Question

If $$\dfrac {36}{8}=\dfrac {9}{y}$$ what is the value of $$y$$?（ ）
A. $$2$$
B. $$4$$
C. $$8$$
D. $$32$$

Answer

**step1** Understanding the Problem

The problem asks us to find the value of $$y$$ in the given proportion: $$\dfrac {36}{8}=\dfrac {9}{y}$$. This means we need to find what number $$y$$ represents to make the two fractions equal.

**step2** Analyzing the Numerators

We look at the numerators of the two fractions: 36 on the left side and 9 on the right side. We need to find the relationship between 36 and 9. We can see that 9 is a smaller number than 36. To go from 36 to 9, we need to divide 36 by a certain number.
We know that $$36 \div 4 = 9$$. So, the numerator on the left side is divided by 4 to get the numerator on the right side.

**step3** Applying the Relationship to the Denominators

For two fractions to be equal, if the numerator is divided by a certain number, the denominator must also be divided by the same number.
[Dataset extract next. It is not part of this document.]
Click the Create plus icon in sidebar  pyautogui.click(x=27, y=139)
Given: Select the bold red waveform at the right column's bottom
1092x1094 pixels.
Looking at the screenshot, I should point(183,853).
Since the numerator 36 was divided by 4 to become 9, the denominator 8 must also be divided by 4 to find the value of $$y$$.
So, $$y = 8 \div 4$$.

**step4** Calculating the Value of y

Now we perform the division: $$8 \div 4 = 2$$.
Therefore, the value of $$y$$ is 2.

**step5** Verifying the Solution

To check our answer, we substitute $$y=2$$ back into the original proportion:
$$\dfrac {36}{8} = \dfrac {9}{2}$$
We can simplify the fraction $$\dfrac{36}{8}$$ by dividing both the numerator and the denominator by their greatest common factor, which is 4:
$$36 \div 4 = 9$$
$$8 \div 4 = 2$$
So, $$\dfrac{36}{8}$$ simplifies to $$\dfrac{9}{2}$$.
Since $$\dfrac{9}{2} = \dfrac{9}{2}$$, our value for $$y$$ is correct.